I'll give you an example. You talked about Vidéotron. We know this thing about Illico and so on and so forth. Let's say my producer produces a show for TVA, and TVA puts it on Illico, video on demand, but decides to charge nothing to the viewers at home for downloading the show. Viewers can watch the show he produced at any time of night or day, any day of the week. They're not charged anything.
So TVA tells my producer that TVA is not getting any revenue from it. But down the road they are. They're selling the technology and the machine. You pay $87 a month to get the machine at home so that you can download at any time of the day or night.
It's not true, then, that there are no revenues. A corporation is benefiting from that technology somewhere. It's the same thing with the Internet. That's why everybody in the industry is willing to reopen and revisit the whole system.

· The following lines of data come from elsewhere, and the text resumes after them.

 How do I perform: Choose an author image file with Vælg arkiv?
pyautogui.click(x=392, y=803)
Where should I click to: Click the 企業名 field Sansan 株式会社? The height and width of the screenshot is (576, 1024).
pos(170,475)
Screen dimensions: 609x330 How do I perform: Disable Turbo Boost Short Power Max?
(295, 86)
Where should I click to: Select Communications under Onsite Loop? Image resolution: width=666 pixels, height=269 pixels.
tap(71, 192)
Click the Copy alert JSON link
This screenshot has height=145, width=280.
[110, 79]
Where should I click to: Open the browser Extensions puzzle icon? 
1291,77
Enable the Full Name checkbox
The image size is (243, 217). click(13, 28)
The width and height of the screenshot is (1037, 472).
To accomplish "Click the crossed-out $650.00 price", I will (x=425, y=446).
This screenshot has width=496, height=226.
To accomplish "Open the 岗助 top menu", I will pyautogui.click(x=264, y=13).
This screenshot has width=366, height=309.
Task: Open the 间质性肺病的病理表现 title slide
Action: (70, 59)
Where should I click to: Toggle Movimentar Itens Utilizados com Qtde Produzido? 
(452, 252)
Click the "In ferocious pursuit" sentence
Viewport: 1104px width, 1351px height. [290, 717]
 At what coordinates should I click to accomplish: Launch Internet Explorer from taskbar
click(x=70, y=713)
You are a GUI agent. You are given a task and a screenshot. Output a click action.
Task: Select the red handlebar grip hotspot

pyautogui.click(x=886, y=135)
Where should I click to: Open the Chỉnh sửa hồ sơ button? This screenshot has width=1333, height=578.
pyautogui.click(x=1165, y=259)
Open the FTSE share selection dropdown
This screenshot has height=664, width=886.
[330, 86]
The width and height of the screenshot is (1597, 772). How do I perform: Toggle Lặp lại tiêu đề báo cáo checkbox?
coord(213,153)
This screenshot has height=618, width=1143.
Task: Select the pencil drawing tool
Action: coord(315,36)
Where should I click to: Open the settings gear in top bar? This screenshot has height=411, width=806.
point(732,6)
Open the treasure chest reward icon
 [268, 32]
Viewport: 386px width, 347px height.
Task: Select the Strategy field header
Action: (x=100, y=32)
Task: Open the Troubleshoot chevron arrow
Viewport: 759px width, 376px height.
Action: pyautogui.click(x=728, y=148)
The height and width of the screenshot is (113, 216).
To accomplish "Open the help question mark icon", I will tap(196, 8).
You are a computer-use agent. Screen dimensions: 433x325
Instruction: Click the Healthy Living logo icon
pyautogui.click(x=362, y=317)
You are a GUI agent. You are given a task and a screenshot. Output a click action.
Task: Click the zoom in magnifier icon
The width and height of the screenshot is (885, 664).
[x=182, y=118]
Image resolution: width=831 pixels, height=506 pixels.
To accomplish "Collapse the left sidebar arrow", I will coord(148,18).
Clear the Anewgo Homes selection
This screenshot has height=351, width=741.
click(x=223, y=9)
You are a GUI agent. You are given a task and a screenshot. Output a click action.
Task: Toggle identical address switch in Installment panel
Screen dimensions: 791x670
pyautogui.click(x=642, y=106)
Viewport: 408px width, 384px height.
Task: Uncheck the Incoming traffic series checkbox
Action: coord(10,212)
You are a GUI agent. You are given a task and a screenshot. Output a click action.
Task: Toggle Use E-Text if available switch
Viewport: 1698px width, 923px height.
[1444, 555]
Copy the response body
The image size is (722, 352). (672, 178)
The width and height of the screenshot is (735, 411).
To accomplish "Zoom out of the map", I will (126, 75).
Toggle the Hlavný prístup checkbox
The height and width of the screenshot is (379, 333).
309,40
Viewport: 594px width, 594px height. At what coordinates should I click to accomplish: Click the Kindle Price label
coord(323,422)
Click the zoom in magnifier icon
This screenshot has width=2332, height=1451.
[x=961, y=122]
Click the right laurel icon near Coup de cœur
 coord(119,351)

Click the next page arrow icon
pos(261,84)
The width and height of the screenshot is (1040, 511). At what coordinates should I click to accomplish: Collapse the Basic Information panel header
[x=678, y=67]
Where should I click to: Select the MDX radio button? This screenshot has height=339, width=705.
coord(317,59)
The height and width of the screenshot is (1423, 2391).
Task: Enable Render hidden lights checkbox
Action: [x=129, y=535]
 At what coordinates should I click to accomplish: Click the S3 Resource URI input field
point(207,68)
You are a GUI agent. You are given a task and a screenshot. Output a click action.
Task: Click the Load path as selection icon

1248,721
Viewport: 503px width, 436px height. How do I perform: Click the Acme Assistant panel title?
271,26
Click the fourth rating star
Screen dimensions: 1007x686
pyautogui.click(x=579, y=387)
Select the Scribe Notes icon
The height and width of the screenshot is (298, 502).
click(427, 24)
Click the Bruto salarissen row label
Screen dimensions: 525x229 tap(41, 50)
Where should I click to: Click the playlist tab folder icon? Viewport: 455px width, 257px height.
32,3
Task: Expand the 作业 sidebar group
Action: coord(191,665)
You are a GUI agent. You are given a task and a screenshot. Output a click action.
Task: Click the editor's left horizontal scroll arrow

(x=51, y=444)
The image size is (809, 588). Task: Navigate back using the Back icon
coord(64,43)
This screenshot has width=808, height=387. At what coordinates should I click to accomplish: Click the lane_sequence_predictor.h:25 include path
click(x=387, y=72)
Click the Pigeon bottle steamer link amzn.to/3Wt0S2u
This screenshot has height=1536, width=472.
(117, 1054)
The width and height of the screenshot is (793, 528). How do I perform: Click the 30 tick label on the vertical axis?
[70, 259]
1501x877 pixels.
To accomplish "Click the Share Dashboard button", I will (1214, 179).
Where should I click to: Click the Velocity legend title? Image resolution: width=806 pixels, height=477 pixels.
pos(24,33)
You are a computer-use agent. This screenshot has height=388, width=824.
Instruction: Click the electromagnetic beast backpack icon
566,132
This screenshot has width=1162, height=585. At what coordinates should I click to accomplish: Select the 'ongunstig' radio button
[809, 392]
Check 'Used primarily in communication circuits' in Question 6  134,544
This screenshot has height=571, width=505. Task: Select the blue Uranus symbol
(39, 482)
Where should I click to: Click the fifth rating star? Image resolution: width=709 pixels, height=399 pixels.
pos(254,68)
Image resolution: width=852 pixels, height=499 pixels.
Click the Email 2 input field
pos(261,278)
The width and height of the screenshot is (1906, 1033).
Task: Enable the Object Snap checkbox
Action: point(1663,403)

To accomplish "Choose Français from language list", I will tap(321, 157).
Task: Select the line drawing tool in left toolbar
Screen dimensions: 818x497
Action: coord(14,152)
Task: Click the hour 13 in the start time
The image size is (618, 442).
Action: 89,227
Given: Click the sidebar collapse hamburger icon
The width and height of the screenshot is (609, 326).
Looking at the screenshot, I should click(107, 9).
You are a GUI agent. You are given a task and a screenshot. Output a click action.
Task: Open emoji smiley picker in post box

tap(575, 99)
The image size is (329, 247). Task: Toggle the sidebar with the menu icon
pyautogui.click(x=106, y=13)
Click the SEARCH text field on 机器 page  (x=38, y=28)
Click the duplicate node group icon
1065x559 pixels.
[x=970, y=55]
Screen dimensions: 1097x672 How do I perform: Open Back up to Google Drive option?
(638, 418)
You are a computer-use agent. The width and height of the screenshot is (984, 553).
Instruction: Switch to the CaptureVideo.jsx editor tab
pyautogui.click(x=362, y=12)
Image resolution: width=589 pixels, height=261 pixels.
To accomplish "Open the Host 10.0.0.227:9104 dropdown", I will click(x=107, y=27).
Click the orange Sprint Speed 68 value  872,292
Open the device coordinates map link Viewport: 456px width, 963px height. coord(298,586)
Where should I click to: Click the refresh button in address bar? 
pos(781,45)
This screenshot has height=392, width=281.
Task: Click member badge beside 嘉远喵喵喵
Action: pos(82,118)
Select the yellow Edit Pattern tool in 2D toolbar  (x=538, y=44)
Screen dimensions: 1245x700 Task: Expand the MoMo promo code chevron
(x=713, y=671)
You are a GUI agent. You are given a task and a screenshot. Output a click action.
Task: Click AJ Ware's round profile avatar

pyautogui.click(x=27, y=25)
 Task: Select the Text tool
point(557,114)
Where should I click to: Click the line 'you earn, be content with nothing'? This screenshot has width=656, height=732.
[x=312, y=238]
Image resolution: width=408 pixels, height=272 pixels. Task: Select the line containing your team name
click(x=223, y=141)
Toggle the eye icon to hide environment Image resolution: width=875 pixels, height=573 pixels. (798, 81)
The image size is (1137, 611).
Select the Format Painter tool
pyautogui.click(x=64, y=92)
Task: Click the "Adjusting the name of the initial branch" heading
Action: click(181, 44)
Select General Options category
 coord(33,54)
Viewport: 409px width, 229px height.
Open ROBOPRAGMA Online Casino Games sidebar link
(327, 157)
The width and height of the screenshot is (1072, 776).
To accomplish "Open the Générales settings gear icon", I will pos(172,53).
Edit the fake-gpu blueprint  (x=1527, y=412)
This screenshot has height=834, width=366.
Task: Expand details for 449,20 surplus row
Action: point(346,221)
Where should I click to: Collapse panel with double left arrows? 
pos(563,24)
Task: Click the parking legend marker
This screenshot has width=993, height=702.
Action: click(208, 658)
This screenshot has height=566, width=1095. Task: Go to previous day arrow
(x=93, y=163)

Everybody just wants to make sure that it's not going to be the same thing as in the past 50 years. The major people who made the money in the past 50 years are broadcasters and film distributors. Unfortunately there's never been....
I have been a broadcaster. I have sold advertising to finance my programming. Never have I as a broadcaster called an independent producer and said to them: You know that show you sold me? I was expecting to make 600,000 viewers, but guess what--I made a million. I generated more advertising revenue than I expected, so I'm sending you a cheque; the performance went way above.
I've been in this business for 35 years, and I've never done that. I've never seen it.